### Exercise
Every line of the listing must be repeated exactly.

(Data section Opens)

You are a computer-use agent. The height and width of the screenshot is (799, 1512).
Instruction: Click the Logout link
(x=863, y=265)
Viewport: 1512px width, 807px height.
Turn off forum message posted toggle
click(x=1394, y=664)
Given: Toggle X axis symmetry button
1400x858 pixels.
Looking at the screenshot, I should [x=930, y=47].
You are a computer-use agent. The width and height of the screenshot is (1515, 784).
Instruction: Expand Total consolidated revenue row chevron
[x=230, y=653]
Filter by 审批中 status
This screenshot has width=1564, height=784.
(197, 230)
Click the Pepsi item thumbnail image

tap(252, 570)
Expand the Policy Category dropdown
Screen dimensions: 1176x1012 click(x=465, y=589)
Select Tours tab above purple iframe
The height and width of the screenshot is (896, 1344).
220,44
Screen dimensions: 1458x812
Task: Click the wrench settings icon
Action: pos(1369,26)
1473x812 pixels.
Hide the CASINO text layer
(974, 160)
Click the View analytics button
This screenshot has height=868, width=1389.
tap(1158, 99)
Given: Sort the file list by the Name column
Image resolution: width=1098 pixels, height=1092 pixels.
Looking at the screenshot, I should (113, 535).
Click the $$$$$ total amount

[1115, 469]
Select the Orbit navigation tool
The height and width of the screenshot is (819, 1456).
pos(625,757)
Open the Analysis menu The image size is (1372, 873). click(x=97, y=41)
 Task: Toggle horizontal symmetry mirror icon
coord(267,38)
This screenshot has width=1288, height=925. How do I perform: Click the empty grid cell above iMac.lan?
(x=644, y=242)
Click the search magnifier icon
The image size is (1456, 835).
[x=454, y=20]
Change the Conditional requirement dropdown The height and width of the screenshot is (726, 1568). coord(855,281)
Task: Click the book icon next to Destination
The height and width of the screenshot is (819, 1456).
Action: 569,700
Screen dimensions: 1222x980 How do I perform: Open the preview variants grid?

(Data section Closes)

### Problem solution
You are a computer-use agent. The height and width of the screenshot is (799, 1512).
Instruction: Click the Logout link
(x=863, y=265)
Viewport: 1512px width, 807px height.
Turn off forum message posted toggle
click(x=1394, y=664)
Given: Toggle X axis symmetry button
1400x858 pixels.
Looking at the screenshot, I should [x=930, y=47].
You are a computer-use agent. The width and height of the screenshot is (1515, 784).
Instruction: Expand Total consolidated revenue row chevron
[x=230, y=653]
Filter by 审批中 status
This screenshot has width=1564, height=784.
(197, 230)
Click the Pepsi item thumbnail image

tap(252, 570)
Expand the Policy Category dropdown
Screen dimensions: 1176x1012 click(x=465, y=589)
Select Tours tab above purple iframe
The height and width of the screenshot is (896, 1344).
220,44
Screen dimensions: 1458x812
Task: Click the wrench settings icon
Action: pos(1369,26)
1473x812 pixels.
Hide the CASINO text layer
(974, 160)
Click the View analytics button
This screenshot has height=868, width=1389.
tap(1158, 99)
Given: Sort the file list by the Name column
Image resolution: width=1098 pixels, height=1092 pixels.
Looking at the screenshot, I should (113, 535).
Click the $$$$$ total amount

[1115, 469]
Select the Orbit navigation tool
The height and width of the screenshot is (819, 1456).
pos(625,757)
Open the Analysis menu The image size is (1372, 873). click(x=97, y=41)
 Task: Toggle horizontal symmetry mirror icon
coord(267,38)
This screenshot has width=1288, height=925. How do I perform: Click the empty grid cell above iMac.lan?
(x=644, y=242)
Click the search magnifier icon
The image size is (1456, 835).
[x=454, y=20]
Change the Conditional requirement dropdown The height and width of the screenshot is (726, 1568). coord(855,281)
Task: Click the book icon next to Destination
The height and width of the screenshot is (819, 1456).
Action: 569,700
Screen dimensions: 1222x980 How do I perform: Open the preview variants grid?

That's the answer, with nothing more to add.